Climate data for Le Lioran, 1,238 m (4,062 ft) (1991−2020 normals, 1977−2024 extremes)
| Month | Jan | Feb | Mar | Apr | May | Jun | Jul | Aug | Sep | Oct | Nov | Dec | Year |
| Record high °C (°F) | 14.2 (57.6) | 17.0 (62.6) | 19.3 (66.7) | 23.2 (73.8) | 27.4 (81.3) | 34.3 (93.7) | 33.0 (91.4) | 31.9 (89.4) | 29.0 (84.2) | 26.8 (80.2) | 20.2 (68.4) | 16.0 (60.8) | 34.3 (93.7) |
| Mean daily maximum °C (°F) | 2.7 (36.9) | 3.4 (38.1) | 6.7 (44.1) | 9.8 (49.6) | 13.9 (57.0) | 18.1 (64.6) | 20.3 (68.5) | 20.1 (68.2) | 16.0 (60.8) | 12.2 (54.0) | 6.4 (43.5) | 3.5 (38.3) | 11.1 (52.0) |
| Daily mean °C (°F) | −0.3 (31.5) | −0.2 (31.6) | 2.8 (37.0) | 5.5 (41.9) | 9.3 (48.7) | 13.2 (55.8) | 15.1 (59.2) | 14.9 (58.8) | 11.4 (52.5) | 8.3 (46.9) | 3.2 (37.8) | 0.5 (32.9) | 7.0 (44.6) |
| Mean daily minimum °C (°F) | −3.3 (26.1) | −3.8 (25.2) | −1.2 (29.8) | 1.2 (34.2) | 4.8 (40.6) | 8.2 (46.8) | 9.9 (49.8) | 9.7 (49.5) | 6.7 (44.1) | 4.3 (39.7) | 0.1 (32.2) | −2.4 (27.7) | 2.9 (37.1) |
| Record low °C (°F) | −23.0 (−9.4) | −21.0 (−5.8) | −19.1 (−2.4) | −10.0 (14.0) | −6.0 (21.2) | −1.5 (29.3) | 2.0 (35.6) | 0.0 (32.0) | −1.0 (30.2) | −9.8 (14.4) | −14.0 (6.8) | −16.7 (1.9) | −23.0 (−9.4) |
| Average precipitation mm (inches) | 218.3 (8.59) | 184.3 (7.26) | 179.1 (7.05) | 170.4 (6.71) | 163.4 (6.43) | 130.1 (5.12) | 115.6 (4.55) | 122.2 (4.81) | 156.2 (6.15) | 185.5 (7.30) | 248.7 (9.79) | 255.3 (10.05) | 2,129.1 (83.81) |
Source: Meteociel

==History==
The resort is among the newest within the Massif Central, with skiing appearing in the area around the beginning of the 20th century, although the area became forgotten during World War II. Afterwards interest in the sport in the area resurfaced, possibly owing to the influence of the British. The first lift to be constructed at the resort was the Téléski Débrayable de Massebœuf, a single place detachable button lift built by one of the residents in 1947. This lift continued to operate until 1984 when it was replaced by a three place fixed chair lift. The next lift to be built was the Téléski Débrayable de la Gare, built in 1965, to provide a link between the railway station in the valley bottom and Prairie de Sagnes further up the mountain, it is still running today.

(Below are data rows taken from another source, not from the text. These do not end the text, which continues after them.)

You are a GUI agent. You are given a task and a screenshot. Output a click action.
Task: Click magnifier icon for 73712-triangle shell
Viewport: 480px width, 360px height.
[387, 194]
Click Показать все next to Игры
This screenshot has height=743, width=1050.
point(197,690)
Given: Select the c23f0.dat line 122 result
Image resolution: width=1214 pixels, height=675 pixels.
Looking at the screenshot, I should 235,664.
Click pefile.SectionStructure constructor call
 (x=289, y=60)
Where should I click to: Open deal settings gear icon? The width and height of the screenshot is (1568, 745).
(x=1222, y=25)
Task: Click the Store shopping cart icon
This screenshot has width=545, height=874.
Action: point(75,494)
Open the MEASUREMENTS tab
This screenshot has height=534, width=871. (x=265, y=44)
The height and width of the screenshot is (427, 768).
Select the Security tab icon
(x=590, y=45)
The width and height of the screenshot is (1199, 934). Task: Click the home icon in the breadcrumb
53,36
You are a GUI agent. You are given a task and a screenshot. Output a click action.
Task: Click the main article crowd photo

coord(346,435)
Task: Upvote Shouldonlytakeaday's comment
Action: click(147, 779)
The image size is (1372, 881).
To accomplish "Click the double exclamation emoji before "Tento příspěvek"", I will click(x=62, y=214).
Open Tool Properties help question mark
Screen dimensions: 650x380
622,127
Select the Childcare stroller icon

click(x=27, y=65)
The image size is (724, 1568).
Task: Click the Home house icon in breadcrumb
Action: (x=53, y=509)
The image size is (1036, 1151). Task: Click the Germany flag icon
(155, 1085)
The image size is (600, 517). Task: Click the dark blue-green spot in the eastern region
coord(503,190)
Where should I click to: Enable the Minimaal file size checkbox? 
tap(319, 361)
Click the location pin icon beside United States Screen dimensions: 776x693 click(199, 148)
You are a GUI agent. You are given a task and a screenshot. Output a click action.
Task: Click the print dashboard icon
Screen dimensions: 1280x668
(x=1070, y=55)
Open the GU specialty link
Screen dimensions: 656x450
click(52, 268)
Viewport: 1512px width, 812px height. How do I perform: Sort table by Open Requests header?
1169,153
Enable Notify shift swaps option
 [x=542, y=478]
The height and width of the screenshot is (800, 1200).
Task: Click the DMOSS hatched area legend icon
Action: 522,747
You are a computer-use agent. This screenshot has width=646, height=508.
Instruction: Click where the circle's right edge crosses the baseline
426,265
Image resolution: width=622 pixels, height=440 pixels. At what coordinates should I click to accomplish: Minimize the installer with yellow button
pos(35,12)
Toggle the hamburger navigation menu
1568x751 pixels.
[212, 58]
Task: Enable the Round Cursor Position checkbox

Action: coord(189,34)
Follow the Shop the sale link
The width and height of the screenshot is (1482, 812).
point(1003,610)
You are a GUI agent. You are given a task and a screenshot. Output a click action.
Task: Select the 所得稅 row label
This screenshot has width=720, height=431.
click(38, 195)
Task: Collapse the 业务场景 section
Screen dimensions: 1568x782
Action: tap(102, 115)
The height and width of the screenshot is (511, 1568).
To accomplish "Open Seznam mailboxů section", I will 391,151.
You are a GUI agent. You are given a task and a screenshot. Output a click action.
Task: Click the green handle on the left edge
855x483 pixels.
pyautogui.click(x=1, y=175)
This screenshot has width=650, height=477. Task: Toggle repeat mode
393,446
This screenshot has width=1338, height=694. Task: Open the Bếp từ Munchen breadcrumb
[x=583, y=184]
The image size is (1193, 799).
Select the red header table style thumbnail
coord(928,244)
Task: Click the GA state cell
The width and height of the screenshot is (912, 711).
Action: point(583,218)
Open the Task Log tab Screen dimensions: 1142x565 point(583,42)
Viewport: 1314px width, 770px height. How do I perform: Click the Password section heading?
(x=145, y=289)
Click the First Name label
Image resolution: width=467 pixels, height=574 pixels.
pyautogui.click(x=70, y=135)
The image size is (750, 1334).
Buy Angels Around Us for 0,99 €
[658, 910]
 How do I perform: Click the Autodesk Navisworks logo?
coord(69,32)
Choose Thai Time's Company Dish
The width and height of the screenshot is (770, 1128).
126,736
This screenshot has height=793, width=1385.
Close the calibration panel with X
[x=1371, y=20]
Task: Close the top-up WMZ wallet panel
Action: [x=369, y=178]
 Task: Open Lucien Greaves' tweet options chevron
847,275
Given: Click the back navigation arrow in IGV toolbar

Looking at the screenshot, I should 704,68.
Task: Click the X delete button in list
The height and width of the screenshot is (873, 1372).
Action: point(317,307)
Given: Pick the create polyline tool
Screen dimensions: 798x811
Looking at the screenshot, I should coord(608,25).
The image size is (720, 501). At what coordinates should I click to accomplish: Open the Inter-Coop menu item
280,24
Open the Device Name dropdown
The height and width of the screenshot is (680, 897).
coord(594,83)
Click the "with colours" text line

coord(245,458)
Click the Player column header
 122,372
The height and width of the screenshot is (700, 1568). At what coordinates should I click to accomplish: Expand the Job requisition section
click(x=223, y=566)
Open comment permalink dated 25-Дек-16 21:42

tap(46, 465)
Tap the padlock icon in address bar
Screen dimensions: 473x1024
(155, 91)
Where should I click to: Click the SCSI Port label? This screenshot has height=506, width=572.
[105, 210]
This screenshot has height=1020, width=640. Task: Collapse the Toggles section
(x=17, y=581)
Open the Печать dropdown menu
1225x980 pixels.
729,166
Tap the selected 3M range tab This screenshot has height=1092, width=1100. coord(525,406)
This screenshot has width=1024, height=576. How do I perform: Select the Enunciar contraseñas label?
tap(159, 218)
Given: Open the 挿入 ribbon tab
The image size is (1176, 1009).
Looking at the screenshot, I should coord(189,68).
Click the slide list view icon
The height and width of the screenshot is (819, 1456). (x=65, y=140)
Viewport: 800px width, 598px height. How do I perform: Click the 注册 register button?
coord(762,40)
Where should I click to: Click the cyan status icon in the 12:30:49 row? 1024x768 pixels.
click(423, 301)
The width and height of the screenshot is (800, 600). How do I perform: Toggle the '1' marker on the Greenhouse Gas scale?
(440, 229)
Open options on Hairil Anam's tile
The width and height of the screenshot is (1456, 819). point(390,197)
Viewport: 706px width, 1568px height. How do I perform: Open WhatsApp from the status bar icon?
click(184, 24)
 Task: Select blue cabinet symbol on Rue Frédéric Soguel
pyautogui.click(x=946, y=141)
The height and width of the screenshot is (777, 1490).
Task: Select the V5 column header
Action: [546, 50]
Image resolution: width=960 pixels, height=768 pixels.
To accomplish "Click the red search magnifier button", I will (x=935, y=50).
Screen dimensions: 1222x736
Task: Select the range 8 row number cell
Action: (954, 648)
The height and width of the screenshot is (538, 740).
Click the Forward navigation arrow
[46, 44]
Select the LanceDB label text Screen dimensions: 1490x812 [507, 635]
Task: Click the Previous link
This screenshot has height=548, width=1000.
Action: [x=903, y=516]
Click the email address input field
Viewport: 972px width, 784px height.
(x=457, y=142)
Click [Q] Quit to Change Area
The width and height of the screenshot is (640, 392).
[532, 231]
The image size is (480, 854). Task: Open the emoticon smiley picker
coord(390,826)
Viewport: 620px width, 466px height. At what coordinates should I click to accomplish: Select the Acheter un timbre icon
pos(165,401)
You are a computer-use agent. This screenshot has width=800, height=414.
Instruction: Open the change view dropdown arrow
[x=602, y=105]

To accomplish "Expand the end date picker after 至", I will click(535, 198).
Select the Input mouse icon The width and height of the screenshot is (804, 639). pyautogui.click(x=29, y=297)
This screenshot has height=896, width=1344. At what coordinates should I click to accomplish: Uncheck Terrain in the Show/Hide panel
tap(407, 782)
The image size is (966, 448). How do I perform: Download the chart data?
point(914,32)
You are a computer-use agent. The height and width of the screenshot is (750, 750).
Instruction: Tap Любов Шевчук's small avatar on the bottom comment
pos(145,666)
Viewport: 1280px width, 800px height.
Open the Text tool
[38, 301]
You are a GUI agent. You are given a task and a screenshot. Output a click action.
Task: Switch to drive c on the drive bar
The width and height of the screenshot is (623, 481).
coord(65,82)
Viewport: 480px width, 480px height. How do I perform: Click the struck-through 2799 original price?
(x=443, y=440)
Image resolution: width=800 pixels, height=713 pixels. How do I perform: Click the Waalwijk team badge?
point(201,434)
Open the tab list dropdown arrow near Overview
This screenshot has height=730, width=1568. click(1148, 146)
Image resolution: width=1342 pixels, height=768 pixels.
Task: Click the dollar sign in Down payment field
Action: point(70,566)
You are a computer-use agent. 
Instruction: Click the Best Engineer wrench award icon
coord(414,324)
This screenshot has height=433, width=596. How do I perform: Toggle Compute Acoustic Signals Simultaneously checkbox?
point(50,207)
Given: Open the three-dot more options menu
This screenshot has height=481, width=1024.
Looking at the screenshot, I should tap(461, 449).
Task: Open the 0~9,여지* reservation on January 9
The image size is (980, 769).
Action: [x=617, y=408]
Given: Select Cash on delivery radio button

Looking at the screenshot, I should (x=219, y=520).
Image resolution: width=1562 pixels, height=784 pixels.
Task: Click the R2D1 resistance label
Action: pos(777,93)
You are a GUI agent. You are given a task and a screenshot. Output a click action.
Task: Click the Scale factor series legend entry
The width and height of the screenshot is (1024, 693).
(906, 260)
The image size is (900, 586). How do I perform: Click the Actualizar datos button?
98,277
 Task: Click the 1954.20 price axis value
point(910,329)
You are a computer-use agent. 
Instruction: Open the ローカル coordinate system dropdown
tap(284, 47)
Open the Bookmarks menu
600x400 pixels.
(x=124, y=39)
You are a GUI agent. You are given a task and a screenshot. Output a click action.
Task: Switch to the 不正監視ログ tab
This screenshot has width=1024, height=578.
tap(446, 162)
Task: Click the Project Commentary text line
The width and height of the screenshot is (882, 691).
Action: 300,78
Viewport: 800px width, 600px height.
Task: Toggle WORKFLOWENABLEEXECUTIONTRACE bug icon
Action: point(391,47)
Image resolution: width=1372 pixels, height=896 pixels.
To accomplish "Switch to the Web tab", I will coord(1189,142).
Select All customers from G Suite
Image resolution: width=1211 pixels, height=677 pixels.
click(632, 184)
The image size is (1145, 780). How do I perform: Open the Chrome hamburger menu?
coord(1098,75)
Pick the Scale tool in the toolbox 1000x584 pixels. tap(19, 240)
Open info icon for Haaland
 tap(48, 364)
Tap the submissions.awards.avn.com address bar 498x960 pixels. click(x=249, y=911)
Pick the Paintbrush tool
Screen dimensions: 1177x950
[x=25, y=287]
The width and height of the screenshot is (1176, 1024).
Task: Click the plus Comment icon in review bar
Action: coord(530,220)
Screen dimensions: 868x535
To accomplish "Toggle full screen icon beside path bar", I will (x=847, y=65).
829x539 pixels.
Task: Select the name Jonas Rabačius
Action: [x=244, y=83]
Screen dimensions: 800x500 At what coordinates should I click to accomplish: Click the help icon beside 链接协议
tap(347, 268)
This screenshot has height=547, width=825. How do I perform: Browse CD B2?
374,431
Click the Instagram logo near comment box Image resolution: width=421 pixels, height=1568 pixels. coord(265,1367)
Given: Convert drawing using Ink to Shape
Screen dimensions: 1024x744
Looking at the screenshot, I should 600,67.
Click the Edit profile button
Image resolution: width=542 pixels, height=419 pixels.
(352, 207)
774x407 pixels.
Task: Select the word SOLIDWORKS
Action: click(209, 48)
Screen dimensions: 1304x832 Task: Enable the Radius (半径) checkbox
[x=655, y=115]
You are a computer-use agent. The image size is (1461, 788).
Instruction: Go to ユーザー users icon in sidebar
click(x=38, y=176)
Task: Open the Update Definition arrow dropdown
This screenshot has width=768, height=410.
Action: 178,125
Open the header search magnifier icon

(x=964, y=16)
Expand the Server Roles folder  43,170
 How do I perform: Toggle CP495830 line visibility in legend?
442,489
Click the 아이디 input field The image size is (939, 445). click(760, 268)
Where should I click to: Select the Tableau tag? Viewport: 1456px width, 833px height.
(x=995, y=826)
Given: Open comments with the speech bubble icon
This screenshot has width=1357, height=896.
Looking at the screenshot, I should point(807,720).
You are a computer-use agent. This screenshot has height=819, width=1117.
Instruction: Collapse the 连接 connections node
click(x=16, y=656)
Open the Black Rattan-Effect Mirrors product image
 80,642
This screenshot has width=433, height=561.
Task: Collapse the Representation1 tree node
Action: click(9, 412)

As the end of the 1950s approached, Hector Peschaud, the sénateur and président of the conseil général at the time proposed the idea of constructing a resort on the site of Prairie de Sagnes. The department of Cantal put out a tender for architects and mountain developers to build a resort on the site. This prompted a major contributor to the development of the resort with the construction of the Téléphérique du Plomb du Cantal, an eighty place cable car, completed in 1967 with the aid of, and inaugurated by, locally born Georges Pompidou who would shortly succeed Charles de Gaulle as President of France. From then on, development at the resort snowballed.